>>>

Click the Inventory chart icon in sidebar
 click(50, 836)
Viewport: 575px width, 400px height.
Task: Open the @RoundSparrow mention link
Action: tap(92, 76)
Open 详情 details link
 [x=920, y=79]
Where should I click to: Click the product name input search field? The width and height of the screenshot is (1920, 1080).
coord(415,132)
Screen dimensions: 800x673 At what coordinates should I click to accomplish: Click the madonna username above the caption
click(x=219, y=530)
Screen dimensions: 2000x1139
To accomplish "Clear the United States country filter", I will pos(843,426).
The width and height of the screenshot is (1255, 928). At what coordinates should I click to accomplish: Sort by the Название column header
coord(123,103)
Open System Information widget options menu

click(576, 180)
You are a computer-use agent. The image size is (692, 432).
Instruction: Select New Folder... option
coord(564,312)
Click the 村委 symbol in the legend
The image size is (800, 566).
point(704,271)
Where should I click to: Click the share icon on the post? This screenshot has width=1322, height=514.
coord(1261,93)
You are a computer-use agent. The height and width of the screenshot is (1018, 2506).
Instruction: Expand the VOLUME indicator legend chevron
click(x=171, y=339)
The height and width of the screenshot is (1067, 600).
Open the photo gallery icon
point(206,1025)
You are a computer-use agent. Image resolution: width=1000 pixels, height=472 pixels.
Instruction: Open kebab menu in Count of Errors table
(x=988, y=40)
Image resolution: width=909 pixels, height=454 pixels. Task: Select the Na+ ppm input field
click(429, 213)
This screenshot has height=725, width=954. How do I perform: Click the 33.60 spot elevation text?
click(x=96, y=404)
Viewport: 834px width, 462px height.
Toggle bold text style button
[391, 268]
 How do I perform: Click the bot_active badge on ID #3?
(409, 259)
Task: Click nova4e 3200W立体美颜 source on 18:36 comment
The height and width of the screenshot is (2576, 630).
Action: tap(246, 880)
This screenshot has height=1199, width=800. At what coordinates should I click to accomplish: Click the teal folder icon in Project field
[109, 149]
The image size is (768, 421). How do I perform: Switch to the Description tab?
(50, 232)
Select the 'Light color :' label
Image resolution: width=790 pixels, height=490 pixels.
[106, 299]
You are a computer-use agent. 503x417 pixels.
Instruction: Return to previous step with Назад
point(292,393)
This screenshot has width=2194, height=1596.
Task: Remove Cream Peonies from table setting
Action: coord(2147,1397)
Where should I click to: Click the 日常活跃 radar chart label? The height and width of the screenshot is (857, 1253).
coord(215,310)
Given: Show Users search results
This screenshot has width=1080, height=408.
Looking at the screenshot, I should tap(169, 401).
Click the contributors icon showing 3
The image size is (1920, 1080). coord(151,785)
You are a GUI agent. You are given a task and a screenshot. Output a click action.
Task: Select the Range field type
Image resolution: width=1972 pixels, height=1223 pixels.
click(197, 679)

<<<

▶ **EXERCISE AIM**
Write out all of the data above again, switching every "Instruction" to "Command" and leaving the rest unchanged.

▶ **RIGHT ANSWER**
Click the Inventory chart icon in sidebar
 click(50, 836)
Viewport: 575px width, 400px height.
Task: Open the @RoundSparrow mention link
Action: tap(92, 76)
Open 详情 details link
 [x=920, y=79]
Where should I click to: Click the product name input search field? The width and height of the screenshot is (1920, 1080).
coord(415,132)
Screen dimensions: 800x673 At what coordinates should I click to accomplish: Click the madonna username above the caption
click(x=219, y=530)
Screen dimensions: 2000x1139
To accomplish "Clear the United States country filter", I will pos(843,426).
The width and height of the screenshot is (1255, 928). At what coordinates should I click to accomplish: Sort by the Название column header
coord(123,103)
Open System Information widget options menu

click(576, 180)
You are a computer-use agent. The image size is (692, 432).
Command: Select New Folder... option
coord(564,312)
Click the 村委 symbol in the legend
The image size is (800, 566).
point(704,271)
Where should I click to: Click the share icon on the post? This screenshot has width=1322, height=514.
coord(1261,93)
You are a computer-use agent. The height and width of the screenshot is (1018, 2506).
Command: Expand the VOLUME indicator legend chevron
click(x=171, y=339)
The height and width of the screenshot is (1067, 600).
Open the photo gallery icon
point(206,1025)
You are a computer-use agent. Image resolution: width=1000 pixels, height=472 pixels.
Command: Open kebab menu in Count of Errors table
(x=988, y=40)
Image resolution: width=909 pixels, height=454 pixels. Task: Select the Na+ ppm input field
click(429, 213)
This screenshot has height=725, width=954. How do I perform: Click the 33.60 spot elevation text?
click(x=96, y=404)
Viewport: 834px width, 462px height.
Toggle bold text style button
[391, 268]
 How do I perform: Click the bot_active badge on ID #3?
(409, 259)
Task: Click nova4e 3200W立体美颜 source on 18:36 comment
The height and width of the screenshot is (2576, 630).
Action: tap(246, 880)
This screenshot has height=1199, width=800. At what coordinates should I click to accomplish: Click the teal folder icon in Project field
[109, 149]
The image size is (768, 421). How do I perform: Switch to the Description tab?
(50, 232)
Select the 'Light color :' label
Image resolution: width=790 pixels, height=490 pixels.
[106, 299]
You are a computer-use agent. 503x417 pixels.
Command: Return to previous step with Назад
point(292,393)
This screenshot has width=2194, height=1596.
Task: Remove Cream Peonies from table setting
Action: coord(2147,1397)
Where should I click to: Click the 日常活跃 radar chart label? The height and width of the screenshot is (857, 1253).
coord(215,310)
Given: Show Users search results
This screenshot has width=1080, height=408.
Looking at the screenshot, I should tap(169, 401).
Click the contributors icon showing 3
The image size is (1920, 1080). coord(151,785)
You are a GUI agent. You are given a task and a screenshot. Output a click action.
Task: Select the Range field type
Image resolution: width=1972 pixels, height=1223 pixels.
click(197, 679)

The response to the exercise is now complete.